- **Supplied text**
The Socialist Register 1998
The Communist Manifesto Now
The 150th anniversary of the Communist Manifesto provides the occasion for a powerful set of essays that draw on the Manifesto’s legacy to analyse working class responses today to the growing exhaustion of neo-liberalism and that contribute to setting a left agenda for the new millenium. The volume also features brilliant essays on the making of the Manifesto, plus a reprint of the Manifesto and a reproachful letter to Marx from a socialist-feminist.

- **Written problem 1**
From the records, extract unchanged every line from the line with "This screenshot has height=1080, width=1920." up to and including the line with "Looking at the screenshot, I should (287, 404).".

- **Material for the task**
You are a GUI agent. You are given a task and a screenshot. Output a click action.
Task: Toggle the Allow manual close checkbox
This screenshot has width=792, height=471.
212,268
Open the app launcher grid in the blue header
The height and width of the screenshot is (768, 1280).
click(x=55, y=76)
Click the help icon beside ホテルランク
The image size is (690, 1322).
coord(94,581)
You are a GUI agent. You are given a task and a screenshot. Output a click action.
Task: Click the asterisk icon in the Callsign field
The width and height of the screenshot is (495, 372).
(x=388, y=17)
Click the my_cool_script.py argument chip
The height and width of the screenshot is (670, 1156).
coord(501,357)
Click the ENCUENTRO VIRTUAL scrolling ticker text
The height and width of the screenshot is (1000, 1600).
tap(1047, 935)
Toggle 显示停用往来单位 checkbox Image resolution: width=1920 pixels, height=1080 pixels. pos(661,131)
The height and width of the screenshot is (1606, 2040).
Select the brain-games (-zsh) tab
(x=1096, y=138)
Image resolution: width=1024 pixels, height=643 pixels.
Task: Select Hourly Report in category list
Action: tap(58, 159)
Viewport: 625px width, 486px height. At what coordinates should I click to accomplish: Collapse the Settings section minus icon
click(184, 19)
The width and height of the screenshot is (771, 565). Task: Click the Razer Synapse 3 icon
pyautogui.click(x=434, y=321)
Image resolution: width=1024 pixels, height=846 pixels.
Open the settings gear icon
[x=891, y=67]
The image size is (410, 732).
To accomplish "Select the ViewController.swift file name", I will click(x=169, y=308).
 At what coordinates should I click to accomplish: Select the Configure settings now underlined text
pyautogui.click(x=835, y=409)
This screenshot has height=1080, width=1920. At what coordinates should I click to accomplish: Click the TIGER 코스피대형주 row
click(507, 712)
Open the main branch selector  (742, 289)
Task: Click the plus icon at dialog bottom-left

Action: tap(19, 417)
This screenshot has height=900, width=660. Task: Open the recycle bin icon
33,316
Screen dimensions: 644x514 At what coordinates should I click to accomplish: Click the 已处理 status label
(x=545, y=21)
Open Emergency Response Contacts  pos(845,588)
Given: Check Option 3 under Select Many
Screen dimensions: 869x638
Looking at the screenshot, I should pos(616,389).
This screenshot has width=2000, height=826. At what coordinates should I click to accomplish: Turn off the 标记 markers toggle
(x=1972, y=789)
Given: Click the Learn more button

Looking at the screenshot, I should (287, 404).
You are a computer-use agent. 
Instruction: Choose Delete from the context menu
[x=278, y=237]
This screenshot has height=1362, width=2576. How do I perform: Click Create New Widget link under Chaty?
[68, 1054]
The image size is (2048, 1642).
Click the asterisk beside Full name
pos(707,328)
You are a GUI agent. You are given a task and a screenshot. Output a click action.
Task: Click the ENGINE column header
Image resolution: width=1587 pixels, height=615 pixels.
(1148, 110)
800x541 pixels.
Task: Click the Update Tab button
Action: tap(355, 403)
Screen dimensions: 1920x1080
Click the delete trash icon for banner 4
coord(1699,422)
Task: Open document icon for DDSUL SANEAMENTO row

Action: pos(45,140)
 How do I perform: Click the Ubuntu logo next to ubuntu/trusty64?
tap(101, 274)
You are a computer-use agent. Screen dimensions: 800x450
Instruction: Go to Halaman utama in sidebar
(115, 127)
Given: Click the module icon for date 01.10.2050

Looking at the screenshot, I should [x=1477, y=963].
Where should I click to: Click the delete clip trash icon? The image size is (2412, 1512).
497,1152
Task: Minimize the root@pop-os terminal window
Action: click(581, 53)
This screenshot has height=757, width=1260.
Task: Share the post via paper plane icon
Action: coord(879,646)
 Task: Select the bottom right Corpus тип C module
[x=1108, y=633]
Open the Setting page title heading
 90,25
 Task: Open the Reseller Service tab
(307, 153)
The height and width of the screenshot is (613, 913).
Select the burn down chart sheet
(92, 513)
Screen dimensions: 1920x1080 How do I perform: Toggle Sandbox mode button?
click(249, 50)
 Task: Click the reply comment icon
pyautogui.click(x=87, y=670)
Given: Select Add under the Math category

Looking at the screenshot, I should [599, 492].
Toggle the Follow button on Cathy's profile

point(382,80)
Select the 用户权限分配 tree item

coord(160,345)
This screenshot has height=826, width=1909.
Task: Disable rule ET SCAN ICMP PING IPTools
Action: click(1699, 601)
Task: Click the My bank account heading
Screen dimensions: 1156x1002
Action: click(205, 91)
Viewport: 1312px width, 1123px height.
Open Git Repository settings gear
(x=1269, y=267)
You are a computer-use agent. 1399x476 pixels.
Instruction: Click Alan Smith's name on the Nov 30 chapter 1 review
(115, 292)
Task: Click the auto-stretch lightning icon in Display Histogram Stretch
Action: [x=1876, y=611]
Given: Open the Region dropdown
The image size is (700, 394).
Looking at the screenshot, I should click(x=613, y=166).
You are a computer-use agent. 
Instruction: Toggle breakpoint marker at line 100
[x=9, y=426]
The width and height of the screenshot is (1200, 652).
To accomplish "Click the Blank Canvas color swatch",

- **Written problem 2**
Answer these questions from the Socialist Register 1998 description:
(a) Which anniversary of the Communist Manifesto does it mark?
(b) Besides the essays, what document does the volume reprint?
(c) Who wrote the reproachful letter to Marx that the volume includes?

- **Solution 1**
This screenshot has height=1080, width=1920. At what coordinates should I click to accomplish: Click the TIGER 코스피대형주 row
click(507, 712)
Open the main branch selector  (742, 289)
Task: Click the plus icon at dialog bottom-left

Action: tap(19, 417)
This screenshot has height=900, width=660. Task: Open the recycle bin icon
33,316
Screen dimensions: 644x514 At what coordinates should I click to accomplish: Click the 已处理 status label
(x=545, y=21)
Open Emergency Response Contacts  pos(845,588)
Given: Check Option 3 under Select Many
Screen dimensions: 869x638
Looking at the screenshot, I should pos(616,389).
This screenshot has width=2000, height=826. At what coordinates should I click to accomplish: Turn off the 标记 markers toggle
(x=1972, y=789)
Given: Click the Learn more button

Looking at the screenshot, I should (287, 404).

- **Solution 2**
(a) The 150th anniversary.
(b) The Manifesto.
(c) A socialist-feminist.